Posted by Dan May 22nd, 2009 at 11:24am In General

Edie Falco has a thing for playing brassy, plainspoken ladies. Maybe it’s just a function of her New York accent and Long Island upbringing.

But the character on her new show, Nurse Jackie, is no exception.  Jackie doesn’t have much in common with Carmela Soprano, but you really don’t want to screw with either of them.

Nurse Jackie is Showtime’s new dark medical comedy. While medical genre may seem a bit played-out, it’s got nothing on the ever-blossoming “how do we solve this grotesque murder?” genre. So I’m fine with it.

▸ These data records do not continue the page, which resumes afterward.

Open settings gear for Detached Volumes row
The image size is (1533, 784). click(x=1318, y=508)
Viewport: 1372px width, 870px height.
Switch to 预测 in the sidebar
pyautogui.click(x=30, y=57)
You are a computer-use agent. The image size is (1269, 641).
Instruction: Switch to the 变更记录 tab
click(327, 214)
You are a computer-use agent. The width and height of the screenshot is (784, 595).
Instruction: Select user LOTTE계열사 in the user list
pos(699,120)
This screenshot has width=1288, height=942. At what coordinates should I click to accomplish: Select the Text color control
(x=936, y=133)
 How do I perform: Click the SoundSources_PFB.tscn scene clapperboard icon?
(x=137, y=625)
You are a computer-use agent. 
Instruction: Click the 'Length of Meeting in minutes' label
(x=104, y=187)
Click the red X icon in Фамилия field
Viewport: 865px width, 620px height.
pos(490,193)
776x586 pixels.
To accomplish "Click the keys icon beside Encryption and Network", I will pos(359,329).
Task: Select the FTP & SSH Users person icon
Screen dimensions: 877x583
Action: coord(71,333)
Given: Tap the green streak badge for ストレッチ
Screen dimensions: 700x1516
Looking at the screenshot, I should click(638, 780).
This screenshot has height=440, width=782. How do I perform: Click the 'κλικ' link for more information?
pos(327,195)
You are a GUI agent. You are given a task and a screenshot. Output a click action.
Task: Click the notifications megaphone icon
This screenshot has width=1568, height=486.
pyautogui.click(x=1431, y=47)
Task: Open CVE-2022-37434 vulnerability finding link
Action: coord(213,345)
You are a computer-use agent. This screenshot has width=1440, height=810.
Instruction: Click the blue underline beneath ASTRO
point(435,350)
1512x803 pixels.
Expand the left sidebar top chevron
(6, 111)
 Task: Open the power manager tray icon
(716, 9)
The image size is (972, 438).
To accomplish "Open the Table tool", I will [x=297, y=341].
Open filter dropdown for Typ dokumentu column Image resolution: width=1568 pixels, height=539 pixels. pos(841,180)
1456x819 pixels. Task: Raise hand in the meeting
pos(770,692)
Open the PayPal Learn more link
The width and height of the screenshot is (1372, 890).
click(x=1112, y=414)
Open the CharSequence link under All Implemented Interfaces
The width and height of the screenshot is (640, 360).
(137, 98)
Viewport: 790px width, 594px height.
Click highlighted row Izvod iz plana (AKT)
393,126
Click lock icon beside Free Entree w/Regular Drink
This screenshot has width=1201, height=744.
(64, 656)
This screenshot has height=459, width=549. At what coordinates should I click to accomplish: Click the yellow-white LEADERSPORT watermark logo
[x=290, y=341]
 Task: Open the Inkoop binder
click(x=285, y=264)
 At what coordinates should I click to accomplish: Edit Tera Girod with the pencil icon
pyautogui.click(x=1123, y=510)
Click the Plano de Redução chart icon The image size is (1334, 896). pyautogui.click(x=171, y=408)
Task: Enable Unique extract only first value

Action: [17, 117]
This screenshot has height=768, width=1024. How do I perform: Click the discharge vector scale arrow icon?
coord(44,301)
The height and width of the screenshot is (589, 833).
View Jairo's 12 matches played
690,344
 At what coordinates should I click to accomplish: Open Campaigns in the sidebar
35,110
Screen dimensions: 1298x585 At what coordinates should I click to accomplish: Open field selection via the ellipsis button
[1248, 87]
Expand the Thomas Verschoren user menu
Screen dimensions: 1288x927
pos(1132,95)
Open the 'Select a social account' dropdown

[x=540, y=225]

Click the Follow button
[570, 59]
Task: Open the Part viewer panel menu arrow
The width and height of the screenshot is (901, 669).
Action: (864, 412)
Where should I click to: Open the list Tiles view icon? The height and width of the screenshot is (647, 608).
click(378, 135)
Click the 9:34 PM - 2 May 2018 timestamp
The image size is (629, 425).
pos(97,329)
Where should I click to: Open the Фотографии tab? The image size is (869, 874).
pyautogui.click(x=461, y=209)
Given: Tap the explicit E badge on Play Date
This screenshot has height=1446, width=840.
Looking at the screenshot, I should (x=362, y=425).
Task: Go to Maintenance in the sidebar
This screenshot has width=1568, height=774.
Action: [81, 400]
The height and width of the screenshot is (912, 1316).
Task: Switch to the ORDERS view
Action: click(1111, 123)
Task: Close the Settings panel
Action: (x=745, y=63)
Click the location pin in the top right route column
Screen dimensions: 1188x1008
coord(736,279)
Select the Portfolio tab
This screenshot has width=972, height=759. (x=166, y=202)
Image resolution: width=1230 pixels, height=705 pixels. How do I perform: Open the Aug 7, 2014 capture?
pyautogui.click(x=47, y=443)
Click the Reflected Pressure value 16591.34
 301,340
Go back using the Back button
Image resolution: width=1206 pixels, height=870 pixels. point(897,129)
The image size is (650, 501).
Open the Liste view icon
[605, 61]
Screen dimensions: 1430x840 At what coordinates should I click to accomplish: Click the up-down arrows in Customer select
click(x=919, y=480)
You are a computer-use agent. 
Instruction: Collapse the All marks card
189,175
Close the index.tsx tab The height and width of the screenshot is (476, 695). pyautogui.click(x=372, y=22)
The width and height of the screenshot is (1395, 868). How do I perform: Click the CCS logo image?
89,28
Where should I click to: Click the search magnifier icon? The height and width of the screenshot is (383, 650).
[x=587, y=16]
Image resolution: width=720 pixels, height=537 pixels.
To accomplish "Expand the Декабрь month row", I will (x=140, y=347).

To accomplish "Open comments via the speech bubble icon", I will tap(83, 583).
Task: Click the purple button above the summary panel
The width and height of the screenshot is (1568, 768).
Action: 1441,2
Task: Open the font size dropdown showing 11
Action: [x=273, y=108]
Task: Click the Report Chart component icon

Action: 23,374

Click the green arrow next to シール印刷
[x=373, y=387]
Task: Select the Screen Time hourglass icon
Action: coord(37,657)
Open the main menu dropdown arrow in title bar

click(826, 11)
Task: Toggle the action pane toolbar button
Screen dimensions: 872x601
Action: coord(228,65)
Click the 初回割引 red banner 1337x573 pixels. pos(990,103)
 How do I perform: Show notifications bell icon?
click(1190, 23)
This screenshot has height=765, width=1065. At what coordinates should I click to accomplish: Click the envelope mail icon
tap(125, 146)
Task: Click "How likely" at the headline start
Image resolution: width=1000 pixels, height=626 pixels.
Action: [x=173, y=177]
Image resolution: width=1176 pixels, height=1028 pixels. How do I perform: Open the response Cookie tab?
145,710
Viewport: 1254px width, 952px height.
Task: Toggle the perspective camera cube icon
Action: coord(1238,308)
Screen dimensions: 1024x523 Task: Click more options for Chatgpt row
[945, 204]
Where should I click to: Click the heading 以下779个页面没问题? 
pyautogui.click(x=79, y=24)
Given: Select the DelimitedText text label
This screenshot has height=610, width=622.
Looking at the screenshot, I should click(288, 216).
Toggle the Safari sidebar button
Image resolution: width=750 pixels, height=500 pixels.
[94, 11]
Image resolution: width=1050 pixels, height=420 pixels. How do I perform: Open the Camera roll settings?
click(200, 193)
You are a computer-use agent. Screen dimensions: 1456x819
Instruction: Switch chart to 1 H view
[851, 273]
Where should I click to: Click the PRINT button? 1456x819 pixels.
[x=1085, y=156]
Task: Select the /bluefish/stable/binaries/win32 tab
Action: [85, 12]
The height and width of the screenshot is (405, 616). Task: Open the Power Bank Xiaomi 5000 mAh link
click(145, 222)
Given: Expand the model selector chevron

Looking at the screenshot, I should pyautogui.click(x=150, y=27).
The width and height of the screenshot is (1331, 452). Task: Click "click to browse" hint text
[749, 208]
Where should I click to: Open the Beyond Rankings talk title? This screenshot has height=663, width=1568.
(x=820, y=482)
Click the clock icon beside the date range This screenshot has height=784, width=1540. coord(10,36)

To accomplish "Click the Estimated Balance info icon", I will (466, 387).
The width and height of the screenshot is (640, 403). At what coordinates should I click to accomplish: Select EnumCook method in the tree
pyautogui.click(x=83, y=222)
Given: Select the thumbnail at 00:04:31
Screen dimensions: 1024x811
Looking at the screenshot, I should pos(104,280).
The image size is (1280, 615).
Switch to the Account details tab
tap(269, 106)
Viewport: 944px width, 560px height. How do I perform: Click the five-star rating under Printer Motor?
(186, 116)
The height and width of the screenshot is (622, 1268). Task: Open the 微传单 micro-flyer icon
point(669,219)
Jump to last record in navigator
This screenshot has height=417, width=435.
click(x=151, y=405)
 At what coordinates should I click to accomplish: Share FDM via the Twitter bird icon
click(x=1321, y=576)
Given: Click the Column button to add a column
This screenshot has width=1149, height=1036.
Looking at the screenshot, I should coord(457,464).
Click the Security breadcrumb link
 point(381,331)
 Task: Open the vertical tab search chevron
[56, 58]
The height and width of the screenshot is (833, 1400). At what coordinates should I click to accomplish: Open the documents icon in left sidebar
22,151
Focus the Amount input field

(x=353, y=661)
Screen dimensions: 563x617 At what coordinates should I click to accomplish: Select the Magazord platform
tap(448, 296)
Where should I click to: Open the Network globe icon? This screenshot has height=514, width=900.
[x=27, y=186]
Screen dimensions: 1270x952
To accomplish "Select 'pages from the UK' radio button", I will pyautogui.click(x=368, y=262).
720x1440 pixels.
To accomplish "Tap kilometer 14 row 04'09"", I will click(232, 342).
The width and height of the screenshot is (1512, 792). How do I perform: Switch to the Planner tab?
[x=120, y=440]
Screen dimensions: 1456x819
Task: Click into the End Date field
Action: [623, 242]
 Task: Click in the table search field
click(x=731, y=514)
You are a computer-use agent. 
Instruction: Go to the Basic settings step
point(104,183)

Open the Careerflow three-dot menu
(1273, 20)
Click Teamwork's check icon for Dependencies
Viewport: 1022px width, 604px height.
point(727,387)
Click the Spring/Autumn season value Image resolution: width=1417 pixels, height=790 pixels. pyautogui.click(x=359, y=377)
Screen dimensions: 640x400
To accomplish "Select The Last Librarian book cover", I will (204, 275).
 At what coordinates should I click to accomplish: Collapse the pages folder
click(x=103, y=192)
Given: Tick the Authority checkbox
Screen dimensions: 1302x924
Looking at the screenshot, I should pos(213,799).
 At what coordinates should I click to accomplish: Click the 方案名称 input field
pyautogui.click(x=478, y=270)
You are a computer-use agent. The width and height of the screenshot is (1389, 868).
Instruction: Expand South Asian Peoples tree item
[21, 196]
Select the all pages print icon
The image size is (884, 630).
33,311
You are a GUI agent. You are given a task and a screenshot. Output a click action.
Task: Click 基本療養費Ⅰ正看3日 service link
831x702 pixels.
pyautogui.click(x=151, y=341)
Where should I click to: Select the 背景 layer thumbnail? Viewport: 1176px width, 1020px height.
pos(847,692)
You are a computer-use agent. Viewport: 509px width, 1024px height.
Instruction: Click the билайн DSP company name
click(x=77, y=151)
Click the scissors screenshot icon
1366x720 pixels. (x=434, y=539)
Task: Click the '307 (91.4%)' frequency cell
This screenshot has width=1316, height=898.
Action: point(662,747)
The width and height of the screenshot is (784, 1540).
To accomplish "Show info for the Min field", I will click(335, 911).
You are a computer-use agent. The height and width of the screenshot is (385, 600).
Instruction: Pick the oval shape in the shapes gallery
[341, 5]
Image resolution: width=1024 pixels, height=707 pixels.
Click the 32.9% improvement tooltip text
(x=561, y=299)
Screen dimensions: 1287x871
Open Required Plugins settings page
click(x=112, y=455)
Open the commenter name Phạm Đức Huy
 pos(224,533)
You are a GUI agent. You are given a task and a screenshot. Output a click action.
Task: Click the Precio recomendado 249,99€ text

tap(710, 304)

The story goes like this: Jackie is a veteran ER nurse at some sort of gritty urban hospital (which, somehow, appears to have a church adjoined to it — which leads to nuns randomly walking by every once in a while). Jackie’s a workaholic and she’s good at her job, but she appears to have no problem at all breaking rules to do what she think is necessary for her patients. This is evident in the first few minutes when she forges the organ donor part of a dead patient’s driver’s license (after taking a bump of prescription drugs so she could make it through her shift).

Other things to know about Jackie:

  • She’s got a bad back
  • She’s banging an ER doctor on the down low
  • Her best friend is a brilliant English doctor and her best confidant is a gay male nurse named Mohammed

Nurse Jackie has all the elements of a successful premium cable show: a critically beloved star, enough blood and swearing to remind you this isn’t network TV, a well meaning but conflicted anti-hero (not necessarily, though, a truth-telling anti-hero asshole with a heart of gold — she’s not enough of an asshole and her heart isn’t necessarily made of gold — you’ll see what I mean). On the whole, the show blends the misanthropy and character drama from House and brings in some of the whimsy and soapiness of Scrubs.

The show’s series premiere could have had a bit more punch, but I’m willing to cut it some slack. There was a lot of exposition to get out of the way in a scant 30 minutes.  I can’t vouch for this show yet, but it has promise. Aside from a surprise at the end of the premiere, the show hasn’t set up a lot in terms of ongoing conflicts. But, just like The United States of Tara (sort of) gained steam and conflict as its season developed, I think Nurse Jackie will get more action-oriented as the season goes on.

And with Nurse Jackie you don’t have to endure Diablo Cody’s self-aware quips.

The show premieres on Showtime June 8 at 10:30.

PS – Good for Showtime for having so many quality female-centric shows (The United States of Tara, Weeds, Tracey Ullman, Secret Diary of a Call Girl…).